Europe: Both Spain and Portugal have reached an agreement with the European Commission on Tuesday to lower electricity costs on the Iberian Peninsula under a special exception that allows them to separate the cost of electricity from gas.

According to Madrid, about 40 % of households should benefit from the system, and between 70 to 80 % of businesses will be affected.

Moreover, the European Union authorised Spain and Portugal to adopt “extraordinary measures” to lower the price of gas used to generate electricity and alleviate household energy bills, which are exceptionally high in the two nations, by the end of March.

The cost of energy has risen dramatically in Spain and Portugal in recent months as a result of European electricity market rules that required producers to sell their energy at the price of the most expensive technology, currently gas-fired power plants.

Madrid and Lisbon have been fighting this system for months, claiming that it is inappropriate for the energy situation on the Iberian Peninsula.

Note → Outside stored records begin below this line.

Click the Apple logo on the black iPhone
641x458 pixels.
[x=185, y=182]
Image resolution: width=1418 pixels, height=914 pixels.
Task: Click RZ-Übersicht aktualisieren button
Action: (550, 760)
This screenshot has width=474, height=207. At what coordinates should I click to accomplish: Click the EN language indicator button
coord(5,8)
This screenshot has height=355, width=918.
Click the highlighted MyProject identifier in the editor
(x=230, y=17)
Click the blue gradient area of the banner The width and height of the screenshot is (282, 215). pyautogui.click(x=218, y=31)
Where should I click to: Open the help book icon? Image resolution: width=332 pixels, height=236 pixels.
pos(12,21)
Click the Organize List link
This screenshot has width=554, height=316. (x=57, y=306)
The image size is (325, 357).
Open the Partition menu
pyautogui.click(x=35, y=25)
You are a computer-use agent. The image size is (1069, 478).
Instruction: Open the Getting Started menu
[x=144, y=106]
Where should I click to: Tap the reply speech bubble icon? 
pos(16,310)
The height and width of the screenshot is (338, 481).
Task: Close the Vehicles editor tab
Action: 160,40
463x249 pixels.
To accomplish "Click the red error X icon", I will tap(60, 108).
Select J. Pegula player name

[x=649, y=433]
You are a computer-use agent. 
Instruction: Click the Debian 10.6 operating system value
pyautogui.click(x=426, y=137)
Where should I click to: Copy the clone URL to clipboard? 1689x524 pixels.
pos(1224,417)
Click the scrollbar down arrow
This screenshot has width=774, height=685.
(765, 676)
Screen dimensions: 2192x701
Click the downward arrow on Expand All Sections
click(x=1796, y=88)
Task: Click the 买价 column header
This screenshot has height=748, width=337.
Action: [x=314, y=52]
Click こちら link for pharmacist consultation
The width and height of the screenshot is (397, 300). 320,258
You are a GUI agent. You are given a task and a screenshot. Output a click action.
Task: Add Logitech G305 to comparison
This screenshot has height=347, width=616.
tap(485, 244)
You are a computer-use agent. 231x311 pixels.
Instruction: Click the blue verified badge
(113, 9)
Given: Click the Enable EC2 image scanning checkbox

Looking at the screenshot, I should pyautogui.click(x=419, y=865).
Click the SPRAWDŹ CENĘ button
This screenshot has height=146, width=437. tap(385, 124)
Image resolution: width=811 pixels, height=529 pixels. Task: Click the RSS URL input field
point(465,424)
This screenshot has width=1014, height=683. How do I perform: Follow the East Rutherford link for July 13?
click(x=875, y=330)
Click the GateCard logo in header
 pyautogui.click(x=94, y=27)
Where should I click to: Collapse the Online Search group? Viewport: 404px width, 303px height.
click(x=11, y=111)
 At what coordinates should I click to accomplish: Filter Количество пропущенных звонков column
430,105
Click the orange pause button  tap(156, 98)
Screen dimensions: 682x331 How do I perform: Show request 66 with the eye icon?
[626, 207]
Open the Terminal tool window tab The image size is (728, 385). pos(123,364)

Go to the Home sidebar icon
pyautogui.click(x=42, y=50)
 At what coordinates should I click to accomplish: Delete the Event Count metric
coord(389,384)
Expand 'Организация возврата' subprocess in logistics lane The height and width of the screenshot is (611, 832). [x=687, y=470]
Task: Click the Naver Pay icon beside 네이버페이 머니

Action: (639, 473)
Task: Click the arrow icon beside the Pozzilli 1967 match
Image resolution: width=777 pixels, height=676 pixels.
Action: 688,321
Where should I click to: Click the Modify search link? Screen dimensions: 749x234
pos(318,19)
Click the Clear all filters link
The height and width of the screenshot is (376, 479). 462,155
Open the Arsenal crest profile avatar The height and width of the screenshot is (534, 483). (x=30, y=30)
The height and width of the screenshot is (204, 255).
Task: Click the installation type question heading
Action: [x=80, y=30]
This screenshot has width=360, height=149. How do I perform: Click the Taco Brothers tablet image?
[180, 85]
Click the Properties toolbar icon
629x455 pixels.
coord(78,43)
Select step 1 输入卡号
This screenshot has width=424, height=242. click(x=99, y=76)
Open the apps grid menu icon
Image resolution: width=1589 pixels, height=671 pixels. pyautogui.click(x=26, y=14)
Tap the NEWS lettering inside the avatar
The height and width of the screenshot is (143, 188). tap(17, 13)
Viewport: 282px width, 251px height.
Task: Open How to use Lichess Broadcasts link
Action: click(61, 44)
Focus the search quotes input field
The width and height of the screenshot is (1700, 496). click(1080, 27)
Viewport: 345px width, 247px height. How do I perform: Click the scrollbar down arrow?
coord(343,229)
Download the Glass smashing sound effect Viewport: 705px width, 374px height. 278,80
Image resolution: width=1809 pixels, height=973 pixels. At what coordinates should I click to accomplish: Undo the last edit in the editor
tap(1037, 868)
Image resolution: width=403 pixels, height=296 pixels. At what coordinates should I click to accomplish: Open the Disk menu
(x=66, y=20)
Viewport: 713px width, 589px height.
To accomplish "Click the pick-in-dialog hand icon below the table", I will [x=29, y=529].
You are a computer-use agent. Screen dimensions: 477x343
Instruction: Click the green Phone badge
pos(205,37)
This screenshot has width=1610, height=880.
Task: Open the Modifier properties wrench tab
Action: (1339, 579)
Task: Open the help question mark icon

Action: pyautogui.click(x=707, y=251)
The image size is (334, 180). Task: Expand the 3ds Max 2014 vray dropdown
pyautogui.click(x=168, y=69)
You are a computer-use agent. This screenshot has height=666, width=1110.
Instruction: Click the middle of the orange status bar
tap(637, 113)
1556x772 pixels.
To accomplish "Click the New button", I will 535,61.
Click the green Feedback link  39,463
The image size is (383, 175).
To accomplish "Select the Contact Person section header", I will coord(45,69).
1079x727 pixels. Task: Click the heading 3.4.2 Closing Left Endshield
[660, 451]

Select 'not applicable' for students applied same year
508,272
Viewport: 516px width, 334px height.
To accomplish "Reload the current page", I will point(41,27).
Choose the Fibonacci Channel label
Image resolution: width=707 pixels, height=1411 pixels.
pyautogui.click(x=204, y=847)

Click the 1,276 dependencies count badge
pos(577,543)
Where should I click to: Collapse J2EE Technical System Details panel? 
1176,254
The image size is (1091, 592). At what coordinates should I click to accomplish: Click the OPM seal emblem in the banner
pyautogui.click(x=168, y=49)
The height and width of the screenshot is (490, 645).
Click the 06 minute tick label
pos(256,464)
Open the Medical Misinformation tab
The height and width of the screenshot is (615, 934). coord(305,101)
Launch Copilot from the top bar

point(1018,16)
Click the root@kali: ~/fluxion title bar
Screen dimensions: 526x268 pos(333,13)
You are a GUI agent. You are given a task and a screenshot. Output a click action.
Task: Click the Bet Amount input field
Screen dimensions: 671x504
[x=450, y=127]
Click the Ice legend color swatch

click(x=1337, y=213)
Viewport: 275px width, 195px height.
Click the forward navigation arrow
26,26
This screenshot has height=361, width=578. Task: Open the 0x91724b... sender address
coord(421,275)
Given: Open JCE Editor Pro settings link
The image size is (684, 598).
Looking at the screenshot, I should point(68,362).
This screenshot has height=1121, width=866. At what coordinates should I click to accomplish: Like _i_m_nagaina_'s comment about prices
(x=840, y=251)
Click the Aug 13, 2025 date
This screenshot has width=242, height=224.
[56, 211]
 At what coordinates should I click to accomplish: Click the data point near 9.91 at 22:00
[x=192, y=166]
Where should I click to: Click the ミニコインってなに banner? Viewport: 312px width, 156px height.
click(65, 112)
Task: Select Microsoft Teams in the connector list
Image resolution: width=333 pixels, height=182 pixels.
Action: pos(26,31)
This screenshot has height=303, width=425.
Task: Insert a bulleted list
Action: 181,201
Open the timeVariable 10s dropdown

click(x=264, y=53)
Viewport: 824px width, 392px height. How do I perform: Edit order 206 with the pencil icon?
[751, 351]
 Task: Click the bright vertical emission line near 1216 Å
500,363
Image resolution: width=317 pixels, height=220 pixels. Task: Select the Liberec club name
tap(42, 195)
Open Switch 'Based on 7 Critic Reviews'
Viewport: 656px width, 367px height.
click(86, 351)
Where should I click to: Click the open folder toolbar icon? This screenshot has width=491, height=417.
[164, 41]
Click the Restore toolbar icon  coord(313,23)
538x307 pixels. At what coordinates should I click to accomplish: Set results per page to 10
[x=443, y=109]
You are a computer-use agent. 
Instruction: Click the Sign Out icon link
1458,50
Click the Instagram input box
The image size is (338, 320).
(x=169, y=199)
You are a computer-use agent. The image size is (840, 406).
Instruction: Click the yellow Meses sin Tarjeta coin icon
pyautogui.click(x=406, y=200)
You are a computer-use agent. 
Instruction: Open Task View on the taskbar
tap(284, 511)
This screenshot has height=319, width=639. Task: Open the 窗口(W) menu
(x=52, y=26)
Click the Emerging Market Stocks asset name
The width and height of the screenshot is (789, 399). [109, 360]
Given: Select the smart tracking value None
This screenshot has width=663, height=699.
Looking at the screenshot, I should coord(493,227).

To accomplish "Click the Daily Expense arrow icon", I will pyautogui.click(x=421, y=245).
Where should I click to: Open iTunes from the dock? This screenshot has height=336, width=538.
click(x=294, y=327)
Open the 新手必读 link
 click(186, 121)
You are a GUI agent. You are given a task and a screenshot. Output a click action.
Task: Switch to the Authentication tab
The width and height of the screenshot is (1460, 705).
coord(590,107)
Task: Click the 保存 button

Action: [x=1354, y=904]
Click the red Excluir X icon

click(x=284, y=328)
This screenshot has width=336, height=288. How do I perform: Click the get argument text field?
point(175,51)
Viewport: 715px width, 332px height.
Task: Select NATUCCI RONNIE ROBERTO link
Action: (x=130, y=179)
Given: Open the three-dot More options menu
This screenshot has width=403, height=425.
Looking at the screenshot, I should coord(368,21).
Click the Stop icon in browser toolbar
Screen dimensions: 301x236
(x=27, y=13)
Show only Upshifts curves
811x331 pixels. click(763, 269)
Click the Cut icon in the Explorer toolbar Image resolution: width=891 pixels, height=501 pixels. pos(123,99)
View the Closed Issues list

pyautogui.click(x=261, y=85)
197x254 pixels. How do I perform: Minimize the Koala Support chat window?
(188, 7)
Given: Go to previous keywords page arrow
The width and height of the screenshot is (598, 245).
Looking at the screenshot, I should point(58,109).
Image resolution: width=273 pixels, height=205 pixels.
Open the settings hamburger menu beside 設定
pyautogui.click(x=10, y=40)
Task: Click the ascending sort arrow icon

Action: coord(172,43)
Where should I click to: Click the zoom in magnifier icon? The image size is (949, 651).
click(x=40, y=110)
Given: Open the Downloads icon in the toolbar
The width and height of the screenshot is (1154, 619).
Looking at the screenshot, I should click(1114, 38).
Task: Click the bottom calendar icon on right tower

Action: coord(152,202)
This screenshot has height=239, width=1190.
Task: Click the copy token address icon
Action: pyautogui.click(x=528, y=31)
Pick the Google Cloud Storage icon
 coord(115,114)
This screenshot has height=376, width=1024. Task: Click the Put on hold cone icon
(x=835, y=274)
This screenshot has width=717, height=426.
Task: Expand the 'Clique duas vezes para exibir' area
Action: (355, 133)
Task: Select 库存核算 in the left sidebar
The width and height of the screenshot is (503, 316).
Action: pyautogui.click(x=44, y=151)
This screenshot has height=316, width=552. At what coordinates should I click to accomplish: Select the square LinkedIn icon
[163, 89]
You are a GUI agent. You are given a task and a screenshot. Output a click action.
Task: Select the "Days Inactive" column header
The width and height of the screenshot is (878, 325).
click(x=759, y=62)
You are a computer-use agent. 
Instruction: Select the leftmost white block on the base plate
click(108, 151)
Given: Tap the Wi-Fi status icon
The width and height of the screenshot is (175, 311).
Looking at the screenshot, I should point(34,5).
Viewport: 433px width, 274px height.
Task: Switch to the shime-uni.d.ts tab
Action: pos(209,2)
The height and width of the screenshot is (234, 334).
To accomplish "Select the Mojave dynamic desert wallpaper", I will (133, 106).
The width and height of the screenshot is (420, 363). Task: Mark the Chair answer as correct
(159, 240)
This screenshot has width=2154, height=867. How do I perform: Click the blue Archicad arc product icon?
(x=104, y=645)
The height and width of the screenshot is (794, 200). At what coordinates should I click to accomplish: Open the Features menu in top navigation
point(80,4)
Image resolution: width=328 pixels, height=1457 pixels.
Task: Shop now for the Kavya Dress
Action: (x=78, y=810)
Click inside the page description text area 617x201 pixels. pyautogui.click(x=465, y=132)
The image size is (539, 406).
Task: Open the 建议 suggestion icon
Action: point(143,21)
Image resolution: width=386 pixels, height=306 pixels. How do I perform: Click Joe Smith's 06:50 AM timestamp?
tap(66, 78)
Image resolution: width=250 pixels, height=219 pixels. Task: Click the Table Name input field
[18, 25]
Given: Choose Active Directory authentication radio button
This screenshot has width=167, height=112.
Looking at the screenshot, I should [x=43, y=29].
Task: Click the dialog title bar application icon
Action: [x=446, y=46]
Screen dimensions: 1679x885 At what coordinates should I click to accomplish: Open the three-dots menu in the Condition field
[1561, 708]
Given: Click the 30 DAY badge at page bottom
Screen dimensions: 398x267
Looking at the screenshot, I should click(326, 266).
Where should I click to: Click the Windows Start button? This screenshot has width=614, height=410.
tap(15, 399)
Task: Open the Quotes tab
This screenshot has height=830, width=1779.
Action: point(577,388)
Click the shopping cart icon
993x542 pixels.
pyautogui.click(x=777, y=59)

Furthermore, the Iberian exemption was authorised due to the “particular situation” of the two nations, which have “energy mixes composed of renewable energies and little interconnections with the European market,” according to Commission President Ursula von der Leyen. 

Both Spain and Portugal are in a strategic position since they are not as reliant on Russian natural gas as many of their European neighbours are, instead purchasing the majority of it from Algeria and other nations.

Spain also has Europe’s greatest gas storage and regasification capacity, and it is a renewable energy leader in terms of solar, hydroelectric, and wind power, along with Portugal. Their energy markets are more self-sufficient, and both countries are exceptionally well connected.

Spanish Premier Pedro Sánchez and his Portuguese counterpart António Costa have referred to the two countries that make up the Iberian peninsula (along with tiny Andorra) as an “energy island” as a simplified way of describing why their nations should (and now have been) temporarily released from EU common market rules.